Apparent split tolerance of CD8+ T cells from beta 2-microglobulin-deficient (beta 2m-/-) mice to syngeneic beta 2m+/+ cells.

Abstract

beta 2-microglobulin-deficient (beta 2m-/-) mice express reduced levels of MHC class I molecules and, consequently, have impaired positive selection of CD8+ T lymphocytes in the thymus. However, small numbers of CD8+ CTLs can be found in beta 2m-/- mice after immunization with allogeneic as well as syngeneic beta 2m+/+ tumor or spleen cells. It has been proposed, therefore, that because of the low ligand density in beta 2m-/- mice, negative selection does not remove cells capable of recognizing syngeneic MHC class I expressed at normal levels. We report here that beta 2m-/- CD8+ T cells are partially tolerant to syngeneic beta 2m+/+ cells. Despite the ability of beta 2m-/- mice to raise CD8+ CTLs against syngeneic beta 2m+/+ cells, these CD8+ cells do not proliferate and do not secrete IFN-gamma or IL-3/granulocyte-macrophage-CSF upon in vitro stimulation with syngeneic beta 2m+/+ cells. In contrast, all of these cellular responses are displayed by the beta 2m-/- CD8+ cells upon recognition of the allogeneic MHC class I. These in vitro findings of partial responsiveness to syngeneic and of full responsiveness to allogeneic MHC class I correlate well with the ability of beta 2m-/- mice to reject allogeneic, but not syngeneic, tumors in vivo.

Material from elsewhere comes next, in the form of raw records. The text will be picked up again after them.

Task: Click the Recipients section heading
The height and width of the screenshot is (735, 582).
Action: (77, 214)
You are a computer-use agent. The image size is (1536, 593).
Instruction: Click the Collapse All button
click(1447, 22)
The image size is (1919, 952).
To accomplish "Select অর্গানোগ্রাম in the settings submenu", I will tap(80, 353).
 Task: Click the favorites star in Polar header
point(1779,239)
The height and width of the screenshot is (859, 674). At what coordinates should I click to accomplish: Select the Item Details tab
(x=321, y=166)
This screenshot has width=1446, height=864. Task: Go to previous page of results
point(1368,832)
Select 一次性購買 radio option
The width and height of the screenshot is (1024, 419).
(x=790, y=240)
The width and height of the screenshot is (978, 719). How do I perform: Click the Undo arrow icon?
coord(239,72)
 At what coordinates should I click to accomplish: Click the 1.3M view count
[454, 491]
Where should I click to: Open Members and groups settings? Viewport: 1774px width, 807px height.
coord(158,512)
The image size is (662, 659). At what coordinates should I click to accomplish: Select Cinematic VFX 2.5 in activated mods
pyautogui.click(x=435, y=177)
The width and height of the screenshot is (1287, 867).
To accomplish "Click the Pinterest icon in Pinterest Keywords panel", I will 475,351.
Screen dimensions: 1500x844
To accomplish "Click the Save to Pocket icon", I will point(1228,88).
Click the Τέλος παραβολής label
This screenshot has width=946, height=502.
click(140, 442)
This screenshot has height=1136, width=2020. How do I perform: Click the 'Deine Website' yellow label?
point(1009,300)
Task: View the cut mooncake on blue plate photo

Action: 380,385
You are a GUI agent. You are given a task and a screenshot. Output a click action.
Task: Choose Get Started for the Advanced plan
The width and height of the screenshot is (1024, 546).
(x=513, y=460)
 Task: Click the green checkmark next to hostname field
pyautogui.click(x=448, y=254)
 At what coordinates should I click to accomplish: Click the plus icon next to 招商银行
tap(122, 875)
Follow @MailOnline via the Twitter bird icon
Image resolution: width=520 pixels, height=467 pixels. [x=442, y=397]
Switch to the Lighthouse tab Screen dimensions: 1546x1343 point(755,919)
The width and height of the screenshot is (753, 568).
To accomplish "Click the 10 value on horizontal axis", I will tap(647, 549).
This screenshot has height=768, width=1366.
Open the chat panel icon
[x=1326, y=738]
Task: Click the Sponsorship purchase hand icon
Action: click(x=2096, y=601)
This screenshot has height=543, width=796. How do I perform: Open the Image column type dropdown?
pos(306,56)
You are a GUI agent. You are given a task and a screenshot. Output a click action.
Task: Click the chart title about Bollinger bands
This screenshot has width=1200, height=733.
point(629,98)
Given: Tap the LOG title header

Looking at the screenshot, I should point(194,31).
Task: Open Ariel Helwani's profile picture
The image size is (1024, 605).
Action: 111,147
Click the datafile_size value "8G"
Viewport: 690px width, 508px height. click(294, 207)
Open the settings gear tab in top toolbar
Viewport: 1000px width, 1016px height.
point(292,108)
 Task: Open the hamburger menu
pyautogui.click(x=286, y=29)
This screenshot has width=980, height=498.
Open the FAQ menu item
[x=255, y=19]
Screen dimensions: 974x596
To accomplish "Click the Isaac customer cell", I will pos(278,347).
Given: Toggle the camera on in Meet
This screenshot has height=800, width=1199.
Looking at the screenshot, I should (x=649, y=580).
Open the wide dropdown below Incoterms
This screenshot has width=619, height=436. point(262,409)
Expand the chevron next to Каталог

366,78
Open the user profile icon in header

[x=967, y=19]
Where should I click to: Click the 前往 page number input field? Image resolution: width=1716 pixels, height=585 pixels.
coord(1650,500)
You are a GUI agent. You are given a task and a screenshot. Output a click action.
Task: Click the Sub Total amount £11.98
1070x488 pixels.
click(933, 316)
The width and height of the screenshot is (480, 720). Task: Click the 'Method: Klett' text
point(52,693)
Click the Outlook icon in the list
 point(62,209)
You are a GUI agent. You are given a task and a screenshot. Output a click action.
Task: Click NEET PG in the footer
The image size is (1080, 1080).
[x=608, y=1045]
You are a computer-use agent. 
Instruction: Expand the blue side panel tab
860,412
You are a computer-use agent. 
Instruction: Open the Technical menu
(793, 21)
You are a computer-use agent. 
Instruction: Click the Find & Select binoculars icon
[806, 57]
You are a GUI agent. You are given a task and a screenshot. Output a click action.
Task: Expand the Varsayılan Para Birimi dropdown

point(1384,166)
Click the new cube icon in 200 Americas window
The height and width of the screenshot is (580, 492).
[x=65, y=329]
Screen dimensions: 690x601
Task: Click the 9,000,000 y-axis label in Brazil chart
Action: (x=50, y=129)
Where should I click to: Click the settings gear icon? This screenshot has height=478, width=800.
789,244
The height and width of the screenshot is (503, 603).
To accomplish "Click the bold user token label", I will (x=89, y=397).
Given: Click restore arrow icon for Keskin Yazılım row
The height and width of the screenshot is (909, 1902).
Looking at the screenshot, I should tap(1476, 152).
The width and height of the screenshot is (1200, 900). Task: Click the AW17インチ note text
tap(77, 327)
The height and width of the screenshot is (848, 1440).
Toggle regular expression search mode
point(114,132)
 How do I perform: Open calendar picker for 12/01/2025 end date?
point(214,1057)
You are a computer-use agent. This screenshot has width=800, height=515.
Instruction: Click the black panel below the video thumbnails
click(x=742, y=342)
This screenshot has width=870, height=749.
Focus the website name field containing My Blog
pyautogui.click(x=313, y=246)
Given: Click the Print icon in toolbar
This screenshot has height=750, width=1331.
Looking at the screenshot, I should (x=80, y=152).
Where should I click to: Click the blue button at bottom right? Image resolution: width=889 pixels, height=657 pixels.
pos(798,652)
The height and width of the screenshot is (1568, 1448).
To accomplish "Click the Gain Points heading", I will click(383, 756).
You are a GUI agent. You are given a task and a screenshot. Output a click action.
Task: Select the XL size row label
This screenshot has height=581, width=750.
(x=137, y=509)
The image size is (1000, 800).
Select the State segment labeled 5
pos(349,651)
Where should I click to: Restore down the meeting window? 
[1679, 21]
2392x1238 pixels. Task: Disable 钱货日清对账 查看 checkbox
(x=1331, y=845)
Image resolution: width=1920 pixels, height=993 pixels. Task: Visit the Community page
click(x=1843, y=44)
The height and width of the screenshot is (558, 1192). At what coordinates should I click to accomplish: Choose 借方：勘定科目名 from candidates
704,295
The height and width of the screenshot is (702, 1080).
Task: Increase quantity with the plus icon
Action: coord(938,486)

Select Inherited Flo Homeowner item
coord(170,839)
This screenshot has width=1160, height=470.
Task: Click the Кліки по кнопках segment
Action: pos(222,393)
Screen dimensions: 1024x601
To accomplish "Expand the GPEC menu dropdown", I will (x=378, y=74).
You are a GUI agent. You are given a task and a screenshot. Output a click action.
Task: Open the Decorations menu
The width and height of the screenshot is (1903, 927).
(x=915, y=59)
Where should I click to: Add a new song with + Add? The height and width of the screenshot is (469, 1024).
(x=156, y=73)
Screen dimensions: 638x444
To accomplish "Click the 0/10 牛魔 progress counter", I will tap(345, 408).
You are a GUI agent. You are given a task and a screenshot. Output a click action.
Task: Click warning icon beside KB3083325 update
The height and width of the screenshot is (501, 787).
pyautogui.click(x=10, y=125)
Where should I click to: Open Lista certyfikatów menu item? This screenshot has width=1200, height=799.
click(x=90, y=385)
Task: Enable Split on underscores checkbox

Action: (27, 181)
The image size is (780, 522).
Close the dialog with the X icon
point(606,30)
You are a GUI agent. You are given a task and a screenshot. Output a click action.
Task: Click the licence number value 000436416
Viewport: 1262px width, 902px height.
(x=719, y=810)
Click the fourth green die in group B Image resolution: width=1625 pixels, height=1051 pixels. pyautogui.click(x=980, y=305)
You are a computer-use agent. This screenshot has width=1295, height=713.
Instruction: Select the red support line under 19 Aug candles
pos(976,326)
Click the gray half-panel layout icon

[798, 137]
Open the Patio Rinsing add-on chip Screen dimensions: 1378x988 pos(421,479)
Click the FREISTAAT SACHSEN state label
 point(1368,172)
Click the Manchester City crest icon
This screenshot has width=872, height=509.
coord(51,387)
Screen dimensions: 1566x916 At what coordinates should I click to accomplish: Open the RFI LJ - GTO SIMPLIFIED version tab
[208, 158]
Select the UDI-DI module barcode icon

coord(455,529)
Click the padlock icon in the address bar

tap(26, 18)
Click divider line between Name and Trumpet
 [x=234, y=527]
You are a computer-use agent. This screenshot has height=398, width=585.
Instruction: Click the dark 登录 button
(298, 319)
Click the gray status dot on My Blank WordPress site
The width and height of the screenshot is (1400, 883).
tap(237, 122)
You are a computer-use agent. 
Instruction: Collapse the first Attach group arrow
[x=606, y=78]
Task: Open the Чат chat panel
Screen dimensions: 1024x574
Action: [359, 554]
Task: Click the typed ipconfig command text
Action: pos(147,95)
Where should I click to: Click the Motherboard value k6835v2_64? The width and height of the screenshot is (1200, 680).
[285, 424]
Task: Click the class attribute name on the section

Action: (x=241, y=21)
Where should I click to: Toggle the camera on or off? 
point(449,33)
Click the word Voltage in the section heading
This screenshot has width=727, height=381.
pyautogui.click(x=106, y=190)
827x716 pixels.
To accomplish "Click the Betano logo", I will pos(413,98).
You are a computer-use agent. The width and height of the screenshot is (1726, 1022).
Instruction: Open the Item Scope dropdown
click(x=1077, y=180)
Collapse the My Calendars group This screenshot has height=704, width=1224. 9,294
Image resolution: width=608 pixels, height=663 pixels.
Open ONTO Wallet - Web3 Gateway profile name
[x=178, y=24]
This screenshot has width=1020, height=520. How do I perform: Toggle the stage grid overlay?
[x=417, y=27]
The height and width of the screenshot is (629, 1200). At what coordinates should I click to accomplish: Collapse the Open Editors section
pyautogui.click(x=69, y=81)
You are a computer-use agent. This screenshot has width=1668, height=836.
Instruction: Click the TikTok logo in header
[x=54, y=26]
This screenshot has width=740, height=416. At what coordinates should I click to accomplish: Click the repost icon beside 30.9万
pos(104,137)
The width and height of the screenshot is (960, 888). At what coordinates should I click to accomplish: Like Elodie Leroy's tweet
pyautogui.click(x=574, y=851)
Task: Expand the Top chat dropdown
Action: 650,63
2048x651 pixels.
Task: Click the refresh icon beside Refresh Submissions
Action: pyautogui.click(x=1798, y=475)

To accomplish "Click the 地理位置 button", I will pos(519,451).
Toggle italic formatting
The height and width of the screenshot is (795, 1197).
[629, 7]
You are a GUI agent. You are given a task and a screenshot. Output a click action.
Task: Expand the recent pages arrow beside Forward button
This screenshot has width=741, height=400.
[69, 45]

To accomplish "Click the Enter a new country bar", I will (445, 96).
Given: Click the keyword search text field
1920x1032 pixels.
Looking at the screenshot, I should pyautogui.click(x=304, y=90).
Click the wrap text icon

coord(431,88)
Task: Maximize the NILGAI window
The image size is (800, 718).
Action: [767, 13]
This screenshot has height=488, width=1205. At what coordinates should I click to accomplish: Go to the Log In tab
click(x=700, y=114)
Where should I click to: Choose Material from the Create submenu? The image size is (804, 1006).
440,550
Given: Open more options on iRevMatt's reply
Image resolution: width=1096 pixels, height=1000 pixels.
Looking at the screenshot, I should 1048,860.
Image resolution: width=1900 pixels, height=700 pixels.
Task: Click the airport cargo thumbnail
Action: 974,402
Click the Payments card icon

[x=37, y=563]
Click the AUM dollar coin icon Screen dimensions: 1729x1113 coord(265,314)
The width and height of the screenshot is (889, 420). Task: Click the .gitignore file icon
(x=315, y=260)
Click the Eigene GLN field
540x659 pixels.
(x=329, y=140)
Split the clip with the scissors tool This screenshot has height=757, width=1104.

It appears, thus, that the significantly reduced levels of MHC class I molecules found in beta 2m-/- mice, although not capable of inducing deletion of all reactive clones, can induce deletion of high affinity clones and, therefore, maintain tolerance to self-MHC class I, even when expressed at much higher (beta 2m+/+) levels.